→ **Text shown**:
========================

Publisher emeritus Jim Flood Sr. notes its never too late to enjoy life.

If you were to ask Chuck Helwig and his wife Maggie what they did for their summer vacation, and if they tried to tell you all the trip’s details, you would be in for a long recital.

That’s because they left Dover in their 2006 Airstream recreational vehicle on June 12 and didn’t return until Sept. 23, in the meantime driving across the country and doing some major meandering around Canada and Alaska.

Chuck drove the 12,000 miles involved and observed his 66th birthday on the trip.

They weren’t alone on this adventure. As they have done on past trips, they joined other Airstream campers for this well-planned journey. Thirty-five Airstreams made up the vacationing caravan.

The cross-country trip included attending a rendezvous of 800 Airstream owners in Gillette, Wyo., before the trip rendezvous itself in Dawson Creek, British Columbia.

The blog Chuck sent out to friends from time to time included not only details of the places they visited but also an amazing sampling of the photos they took — mountains and glaciers and bears and whales and gold mining fields among them.

One impression the photos make is the simple vastness and emptiness of the largest U.S. state. One example of distances was Chuck’s talk with a man whose full-time job was making one delivery of fuel a week to the town of White Horse, taking two days to get there and two days to return.

Chuck was also able to fit in some unusual fishing and has some of his frozen halibut catch as evidence of it.

(If you would like to see some of the photos he and Maggie shot, as well as read brief accounts of the places visited, go to his blog:

Chuck is retired as an insurance company’s claims manager but continues an active life. He is involved in building projects and he and Maggie often take off for long rides on their bikes. He did most of the building of the home they live in.

Besides the experiences of the new places visited on the 103-day trip, Chuck was impressed at how well all the travelers got along.

“Everyone was willing to help if any problem came up,” he said.

He and Maggie are already looking forward to next year’s excursion, this time again to the far north.


Bob Burris of Milford died a week ago, and an indication of the great esteem in which he was held was the very large visitation of friends and family at the Eagles Nest Fellowship Church near Milton last Thursday.

========================

→ **Source data**:
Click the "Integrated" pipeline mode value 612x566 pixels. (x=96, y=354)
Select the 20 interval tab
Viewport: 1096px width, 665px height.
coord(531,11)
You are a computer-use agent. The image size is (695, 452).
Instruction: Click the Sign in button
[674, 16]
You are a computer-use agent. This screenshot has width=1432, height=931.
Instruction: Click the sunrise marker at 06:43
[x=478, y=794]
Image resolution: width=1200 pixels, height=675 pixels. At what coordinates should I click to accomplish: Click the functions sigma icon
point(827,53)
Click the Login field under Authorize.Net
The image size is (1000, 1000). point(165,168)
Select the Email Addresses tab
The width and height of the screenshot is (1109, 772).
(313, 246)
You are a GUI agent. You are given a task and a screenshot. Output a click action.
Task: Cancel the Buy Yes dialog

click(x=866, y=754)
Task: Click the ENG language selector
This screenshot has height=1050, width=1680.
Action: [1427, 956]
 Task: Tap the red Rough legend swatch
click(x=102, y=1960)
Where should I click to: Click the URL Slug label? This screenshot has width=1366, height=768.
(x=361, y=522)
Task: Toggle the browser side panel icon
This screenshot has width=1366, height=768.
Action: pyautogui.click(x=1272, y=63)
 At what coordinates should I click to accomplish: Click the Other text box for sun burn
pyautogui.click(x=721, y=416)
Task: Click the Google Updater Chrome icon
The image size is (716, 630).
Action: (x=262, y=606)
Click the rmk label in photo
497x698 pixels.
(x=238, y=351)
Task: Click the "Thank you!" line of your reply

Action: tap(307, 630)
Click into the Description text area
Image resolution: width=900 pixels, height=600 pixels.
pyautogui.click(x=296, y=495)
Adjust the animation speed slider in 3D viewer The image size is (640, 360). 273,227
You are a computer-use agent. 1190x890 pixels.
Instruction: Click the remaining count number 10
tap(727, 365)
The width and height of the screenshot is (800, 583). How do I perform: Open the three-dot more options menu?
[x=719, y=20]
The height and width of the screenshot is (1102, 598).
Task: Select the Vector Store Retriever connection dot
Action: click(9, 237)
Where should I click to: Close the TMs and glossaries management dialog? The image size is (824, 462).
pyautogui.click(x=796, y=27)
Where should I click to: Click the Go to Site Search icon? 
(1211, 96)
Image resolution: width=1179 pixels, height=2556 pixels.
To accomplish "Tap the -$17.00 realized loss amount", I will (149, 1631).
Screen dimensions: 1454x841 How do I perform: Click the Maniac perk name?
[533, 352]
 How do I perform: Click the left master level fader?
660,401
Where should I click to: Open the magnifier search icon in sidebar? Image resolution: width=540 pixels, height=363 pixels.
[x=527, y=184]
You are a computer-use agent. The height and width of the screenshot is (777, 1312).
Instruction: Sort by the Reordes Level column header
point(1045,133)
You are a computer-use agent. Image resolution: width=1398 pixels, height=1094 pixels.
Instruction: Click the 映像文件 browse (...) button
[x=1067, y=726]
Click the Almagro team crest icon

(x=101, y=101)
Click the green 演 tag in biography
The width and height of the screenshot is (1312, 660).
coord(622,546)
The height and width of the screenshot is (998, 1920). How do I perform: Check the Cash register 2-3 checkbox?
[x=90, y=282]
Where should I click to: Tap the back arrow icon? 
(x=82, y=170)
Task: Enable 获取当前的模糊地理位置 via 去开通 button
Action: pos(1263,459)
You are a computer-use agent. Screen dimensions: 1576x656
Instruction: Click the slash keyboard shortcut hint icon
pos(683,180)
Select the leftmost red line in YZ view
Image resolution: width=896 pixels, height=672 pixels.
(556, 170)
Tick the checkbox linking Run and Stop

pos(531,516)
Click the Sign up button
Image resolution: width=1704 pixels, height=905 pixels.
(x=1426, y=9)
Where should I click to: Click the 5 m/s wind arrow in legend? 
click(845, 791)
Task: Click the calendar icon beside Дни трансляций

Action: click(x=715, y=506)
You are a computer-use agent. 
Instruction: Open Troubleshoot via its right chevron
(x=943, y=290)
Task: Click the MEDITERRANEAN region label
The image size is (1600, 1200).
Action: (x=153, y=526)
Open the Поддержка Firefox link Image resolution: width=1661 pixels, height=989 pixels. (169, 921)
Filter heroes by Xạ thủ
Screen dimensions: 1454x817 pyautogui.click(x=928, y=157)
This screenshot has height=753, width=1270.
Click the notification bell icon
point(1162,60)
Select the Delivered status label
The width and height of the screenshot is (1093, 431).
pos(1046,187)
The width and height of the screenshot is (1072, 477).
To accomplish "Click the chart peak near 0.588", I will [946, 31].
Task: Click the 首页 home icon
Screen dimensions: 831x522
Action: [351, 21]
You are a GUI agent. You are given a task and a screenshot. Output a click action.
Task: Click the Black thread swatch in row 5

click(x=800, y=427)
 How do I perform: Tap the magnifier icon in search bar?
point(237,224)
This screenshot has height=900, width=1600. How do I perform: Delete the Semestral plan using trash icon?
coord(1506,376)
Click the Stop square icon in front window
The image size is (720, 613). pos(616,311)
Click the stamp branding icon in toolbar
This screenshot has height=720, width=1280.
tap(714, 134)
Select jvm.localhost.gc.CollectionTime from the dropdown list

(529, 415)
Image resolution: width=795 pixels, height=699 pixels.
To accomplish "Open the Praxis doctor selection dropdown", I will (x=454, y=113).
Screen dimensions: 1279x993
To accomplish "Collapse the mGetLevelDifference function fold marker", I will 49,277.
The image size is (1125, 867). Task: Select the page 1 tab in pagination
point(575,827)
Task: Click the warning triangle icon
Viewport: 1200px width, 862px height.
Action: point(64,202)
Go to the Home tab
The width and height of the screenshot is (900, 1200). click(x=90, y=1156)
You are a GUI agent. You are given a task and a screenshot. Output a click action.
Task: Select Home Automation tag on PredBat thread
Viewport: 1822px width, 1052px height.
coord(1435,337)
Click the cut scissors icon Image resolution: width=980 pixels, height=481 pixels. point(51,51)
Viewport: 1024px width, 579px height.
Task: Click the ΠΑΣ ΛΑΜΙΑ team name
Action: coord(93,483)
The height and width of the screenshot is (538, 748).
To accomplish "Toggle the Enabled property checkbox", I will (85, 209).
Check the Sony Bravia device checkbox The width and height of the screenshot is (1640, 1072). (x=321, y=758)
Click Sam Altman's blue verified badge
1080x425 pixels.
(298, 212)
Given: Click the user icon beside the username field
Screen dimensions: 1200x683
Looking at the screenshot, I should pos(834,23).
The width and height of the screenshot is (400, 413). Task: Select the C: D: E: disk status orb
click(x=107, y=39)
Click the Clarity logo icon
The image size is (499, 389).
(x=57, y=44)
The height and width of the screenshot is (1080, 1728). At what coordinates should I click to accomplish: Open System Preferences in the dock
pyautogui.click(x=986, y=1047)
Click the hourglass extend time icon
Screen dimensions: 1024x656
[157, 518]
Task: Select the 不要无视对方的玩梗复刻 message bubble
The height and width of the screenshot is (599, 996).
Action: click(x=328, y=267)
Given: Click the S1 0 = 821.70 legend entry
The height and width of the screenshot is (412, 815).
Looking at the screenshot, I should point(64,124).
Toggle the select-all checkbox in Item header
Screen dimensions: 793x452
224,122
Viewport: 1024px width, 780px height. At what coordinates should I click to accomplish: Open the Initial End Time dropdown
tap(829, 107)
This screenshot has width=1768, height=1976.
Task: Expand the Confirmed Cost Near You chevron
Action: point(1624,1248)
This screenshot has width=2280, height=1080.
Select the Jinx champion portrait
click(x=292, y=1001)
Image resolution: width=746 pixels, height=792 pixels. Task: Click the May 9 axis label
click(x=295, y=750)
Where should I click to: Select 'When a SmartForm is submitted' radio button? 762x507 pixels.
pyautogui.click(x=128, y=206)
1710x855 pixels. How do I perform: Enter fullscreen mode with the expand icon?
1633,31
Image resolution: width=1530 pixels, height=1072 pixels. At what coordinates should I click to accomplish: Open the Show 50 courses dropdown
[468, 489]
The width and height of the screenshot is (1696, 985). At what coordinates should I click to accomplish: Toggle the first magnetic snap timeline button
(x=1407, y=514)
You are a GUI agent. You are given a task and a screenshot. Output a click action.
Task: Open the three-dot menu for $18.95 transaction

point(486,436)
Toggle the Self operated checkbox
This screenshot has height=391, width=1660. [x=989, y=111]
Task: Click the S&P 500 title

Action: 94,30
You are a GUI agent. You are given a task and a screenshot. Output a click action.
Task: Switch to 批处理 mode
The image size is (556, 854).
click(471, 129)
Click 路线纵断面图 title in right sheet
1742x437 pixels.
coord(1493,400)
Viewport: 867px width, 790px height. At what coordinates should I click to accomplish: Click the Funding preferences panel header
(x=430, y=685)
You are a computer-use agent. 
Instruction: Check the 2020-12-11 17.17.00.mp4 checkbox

========================

→ **Task requirements**:
1. In the column about the Helwigs' trip, how many Airstreams made up the vacationing caravan?
2. Restate the column about the Helwigs' trip, starting at "That’s because they" and ending at "Creek, British Columbia.", and swap "caravan" for "convoy".

→ **Outputs in order**:
1. Thirty-five.

2.
That’s because they left Dover in their 2006 Airstream recreational vehicle on June 12 and didn’t return until Sept. 23, in the meantime driving across the country and doing some major meandering around Canada and Alaska.

Chuck drove the 12,000 miles involved and observed his 66th birthday on the trip.

They weren’t alone on this adventure. As they have done on past trips, they joined other Airstream campers for this well-planned journey. Thirty-five Airstreams made up the vacationing convoy.

The cross-country trip included attending a rendezvous of 800 Airstream owners in Gillette, Wyo., before the trip rendezvous itself in Dawson Creek, British Columbia.